Claude vs GPT

post by Maxwell Tabarrok (maxwell-tabarrok) · 2024-03-14T12:41:46.785Z · LW · GW · 2 comments

This is a link post for https://www.maximum-progress.com/p/claude-vs-gpt

Contents

  GPT’s Remaining Moat
None
2 comments

Ever since ChatGPT released to the public I have used LLMs every day. GPT-4 was essential in getting me up and running at my job where I had to read and edit pieces of Python, SQL, Unix, and Stata code with little to no prior experience. Beyond coding I’ve had some success using GPT to collect links and sources. For writing, GPT’s only use is translating terse bullet points into polite emails and producing blog post drafts so terrible that I forget my writer’s block and rush to correct it.

The worst part about GPT is its personality. It is a lazy, lying, moralist midwit. Everything it writes is full of nauseating cliche and it frequently refuses to do something you know it can do. Most of these disabilities were tacked on to GPT as part of the reinforcement learning which tamed the fascinating LLM shoggoth into an intermittently useful, helpful harmless sludge which never says anything bad.
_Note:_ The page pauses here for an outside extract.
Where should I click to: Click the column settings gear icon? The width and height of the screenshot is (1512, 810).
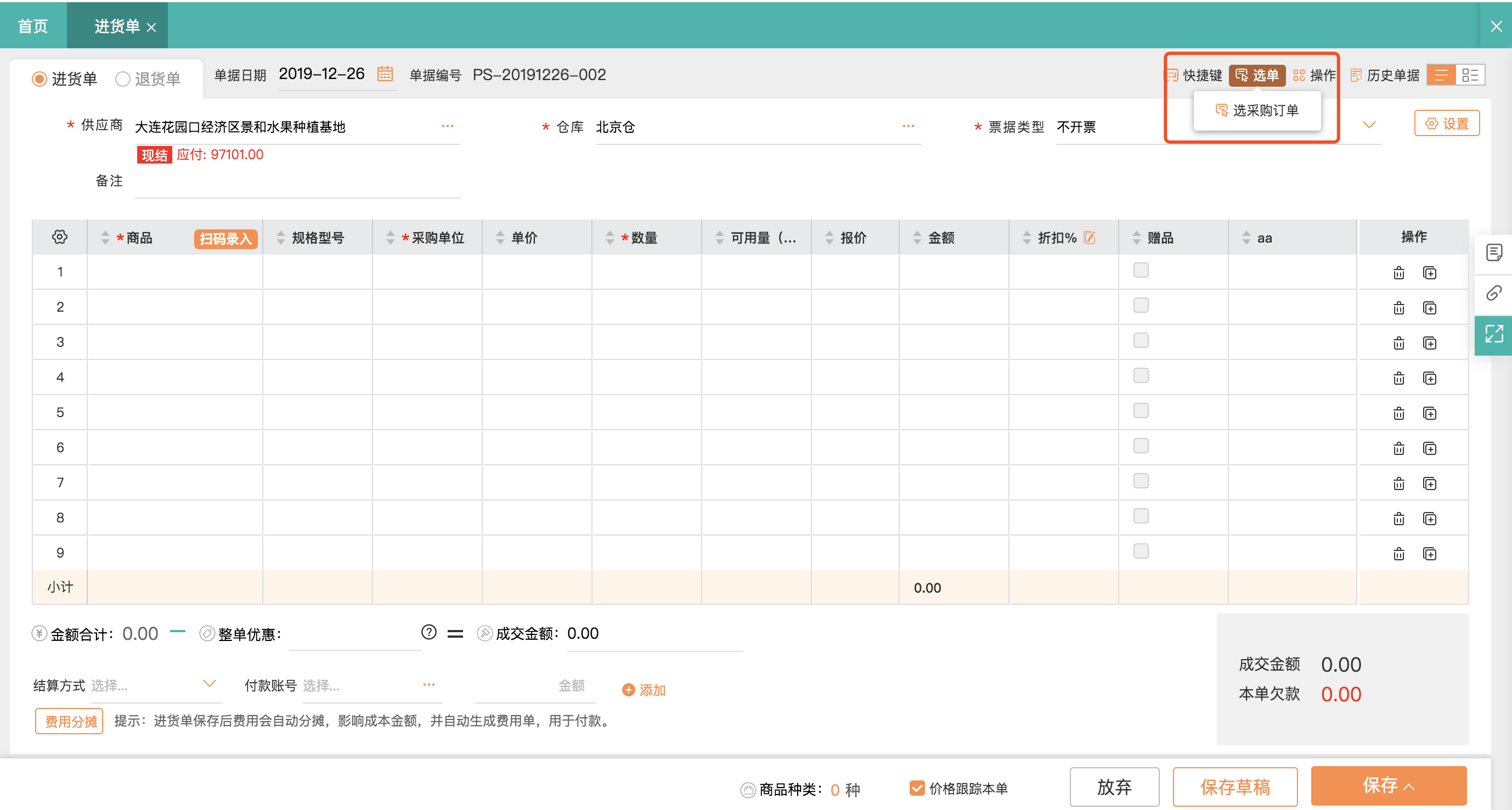[x=60, y=237]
This made me suspicious of Anthropic’s models. This company was founded by safety-concerned offshoots of OpenAI who left after the for profit arm of OpenAI was created and GPT-2 was open sourced despite the grave dangers it posed to the world. Their explicit mission is to advance the frontier of AI safety without advancing capabilities so I figured their models would have all of the safetyist annoyances of GPT without any of the usefulness.

Claude Opus proved me wrong. For the past week, every time I asked GPT something I asked Claude the same question. The biggest advantage Claude has over GPT is a more concise writing style. Claude gets to the point quickly and it usually gets it right. Even though writing isn’t the main task I use LLMs for, this advantage is massive. All of GPT’s extra fluff sentences add up to a frustrating experience even when you’re just coding.

Claude can’t search the web, but it’s still better at serving up relevant links than GPT for anything within its training window. Claude’s code is high quality, though GPT is also strong here and I only have enough experience to evaluate R code.

GPT’s Remaining Moat

GPT still has several features that Claude can’t match. The biggest gap is image generation. I mostly just use this to make thumbnails for my blog posts but it's nice to have and it's not something Anthropic seems likely to replicate any time soon.

Claude also can’t execute the code it writes yet, though I expect this is coming soon. Here's Claude trying to graph some data for me in ASCII. Admirable effort and surprisingly accurate, but not very useful.

GPT still has more features than Claude but for the thing they share, Claude is a clear winner. There are some extra features unique to Claude that I haven’t tried yet, though. The sub-agents capability shown in this video of Claude as an Economic Analyst seem powerful. The Claude API and prompt workshop looks nice too.

If GPT-5 releases I will probably resubscribe and test it out. I wouldn’t be surprised if future developments make the different offerings complements rather than substitutes, e.g with one specializing in image generation and another in code. But for now:

2 comments

Comments sorted by top scores.

comment by niplav · 2024-03-14T17:32:40.550Z · LW(p) · GW(p)

The biggest advantage Claude has over GPT is a more concise writing style. Claude gets to the point quickly and it usually gets it right. Even though writing isn’t the main task I use LLMs for, this advantage is massive. All of GPT’s extra fluff sentences add up to a frustrating experience even when you’re just coding.

 

Adding the custom prompt "Please keep your response brief unless asked to elaborate." reduces GPT-4s responses down to an acceptable level.

comment by HiddenPrior (SkinnyTy) · 2024-03-14T19:55:13.878Z · LW(p) · GW(p)

My experience as well. Claude is also far more comfortable actually forming conclusions. If you ask GPT a question like "What are your values?" or "Do you value human autonomy enough to allow a human to euthanize themselves?" GPT will waffle, and do everything possible to avoid answering the question. Claude on the other hand will usually give direct answers and explain it's reasons. Getting GPT to express a "belief" about anything is like pulling teeth. I actually have no idea how it ever performed well on problem solving benchmarks, or It must be a very different version than is available to the public, since I feel like if you as GPT-4 anything where it can smell the barest hint of dissenting opinion, it folds over like an overcooked noodle.

 

More than anything though, at this point I just trust Anthropic to take AI safety and responsibility so much more seriously than OpenAI, that I would just much rather give Anthropic my money than Open AI. Claude being objectively better at most of the tasks I care about is just the last nail in the coffin.